Seria praticamente impossível não comparar esta passagem pelo Primavera Sound Porto com a anterior, em 2016. Na altura, Polly Jean agarrou todo o anfiteatro do agora chamado Palco Vodafone quando este era o maior espaço para concertos do festival: vestida de negro, qual cisne do lago, agitou águas de saxofone ao peito na apresentação de “The Hope Six Demolition Project”. Essas canções tinham uma intenção e um peso político que se poderiam perfeitamente adequar ao contexto bélico em zonas de conflito nos dias que correm. Mas desta vez a artista britânica não subiu a palco para falar sobre a esperança e a união das comunidades: “I Inside the Old Year Dying”, disco que apresentou no Primavera Sound Porto, é um registo quasi-pastoral e que brada às crenças individuais sobre temas como o amor e o significado da vida.

PJ Harvey surgiu neste Palco Porto onde actuou, espaço introduzido na edição de 2023 do festival, com uma missão contrastante. Vestida de branco, carregou a luz com um quê de ocultismo nas primeiras três faixas, assumindo uma postura enigmática nas palavras de “Prayer at the Gate”, “The Nether-Edge” ou “A Child’s Question, August”, intercaladas com três faixas de “Let England Shake”, disco de 2011 que tem envelhecido muito bem e que brilha cada vez mais no meio de uma carreira cheia de referências. Mas também foi aí que alguns problemas recorrentes começaram, entre uma guitarra que teimava a não dar som e exigiu uma longa introdução para “The Glorious Land”, assim como as tímidas palmas arrancadas durante “The Words That Maketh Murder”. Foi também nesta que se entoou «what if I take my problem to the United Nations?», questão que não passou despercebida nas primeiras filas e elevou mais vozes do público.

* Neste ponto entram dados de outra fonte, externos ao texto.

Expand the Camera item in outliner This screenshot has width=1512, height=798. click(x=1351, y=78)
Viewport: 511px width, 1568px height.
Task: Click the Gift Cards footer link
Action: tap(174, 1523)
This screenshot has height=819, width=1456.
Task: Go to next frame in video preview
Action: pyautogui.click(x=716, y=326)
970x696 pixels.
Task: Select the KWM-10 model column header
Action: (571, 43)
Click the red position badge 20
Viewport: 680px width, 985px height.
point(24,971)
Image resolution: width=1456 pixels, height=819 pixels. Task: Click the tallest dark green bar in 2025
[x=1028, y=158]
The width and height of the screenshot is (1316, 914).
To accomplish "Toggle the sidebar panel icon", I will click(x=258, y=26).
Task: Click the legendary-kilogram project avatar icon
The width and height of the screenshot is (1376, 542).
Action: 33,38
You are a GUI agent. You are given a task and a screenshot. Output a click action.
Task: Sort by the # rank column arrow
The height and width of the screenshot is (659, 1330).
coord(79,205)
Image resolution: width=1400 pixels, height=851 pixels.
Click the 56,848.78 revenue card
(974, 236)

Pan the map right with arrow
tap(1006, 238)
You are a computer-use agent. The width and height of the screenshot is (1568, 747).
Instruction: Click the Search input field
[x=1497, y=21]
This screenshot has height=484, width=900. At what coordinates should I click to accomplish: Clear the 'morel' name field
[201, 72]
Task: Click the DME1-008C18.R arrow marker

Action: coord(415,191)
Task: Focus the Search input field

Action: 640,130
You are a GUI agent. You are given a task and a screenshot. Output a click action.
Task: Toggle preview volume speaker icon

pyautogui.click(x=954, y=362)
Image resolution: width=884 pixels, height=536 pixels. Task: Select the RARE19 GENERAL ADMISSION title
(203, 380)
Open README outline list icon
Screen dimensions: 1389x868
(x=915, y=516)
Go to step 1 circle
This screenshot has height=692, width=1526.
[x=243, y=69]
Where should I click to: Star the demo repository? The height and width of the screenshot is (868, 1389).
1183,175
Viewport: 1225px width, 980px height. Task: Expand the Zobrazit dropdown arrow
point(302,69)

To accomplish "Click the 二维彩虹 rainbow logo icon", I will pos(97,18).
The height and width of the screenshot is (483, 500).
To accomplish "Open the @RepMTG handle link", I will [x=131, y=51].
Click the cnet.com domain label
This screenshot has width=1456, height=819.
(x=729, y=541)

“Send His Love To Me” foi o primeiro vislumbre da década que situou Polly Jean no mapa da música, seguindo-se “50ft Queenie” para lembrar que ainda ali mora uma voz aguerrida e não-conformada. Endeusada pelas suas próprias palavras, desceu aos seus cúmplices para “Black Hearted Love”, tema escrito com John Parish que, por sua vez, faz parte da formação ao vivo, tal como Jean-Marc Butty, James Johnston e Giovanni Ferrario. O seu trabalho mais fantasmagórico, “Is This Desire?”, foi recordado através das marcantes teclas de “Angelene” e ainda por “The Garden”, antes de nova incursão ao seu passado mais longínquo.

“De Rid Of Me” ainda se pôde ver e ouvir “Man-Size”, embora desta vez sem dedicatória para o produtor Steve Albini (em Barcelona fê-lo com “The Desperate Kingdom of Love”, também presente no alinhamento do Porto), enquanto a estreia Dry foi recuperada ao som de “Dress”. O concerto não podia acabar sem dois passos de gigante: a linha de baixo viciosa de “Down by the Water” e, claro, a guitarra igualmente memorável para o estrondo melancólico de “To Bring You My Love”. PJ Harvey, debaixo de ovação, apresentou a banda e fez agradecimentos finais, desculpando-se novamente pelos problemas técnicos relacionados com a sua guitarra. Ninguém a condenaria de maneira nenhuma, mesmo que o vasto campo deste ainda novo Palco Porto não permitisse uma experiência tão imersiva quanto aquela de 2016.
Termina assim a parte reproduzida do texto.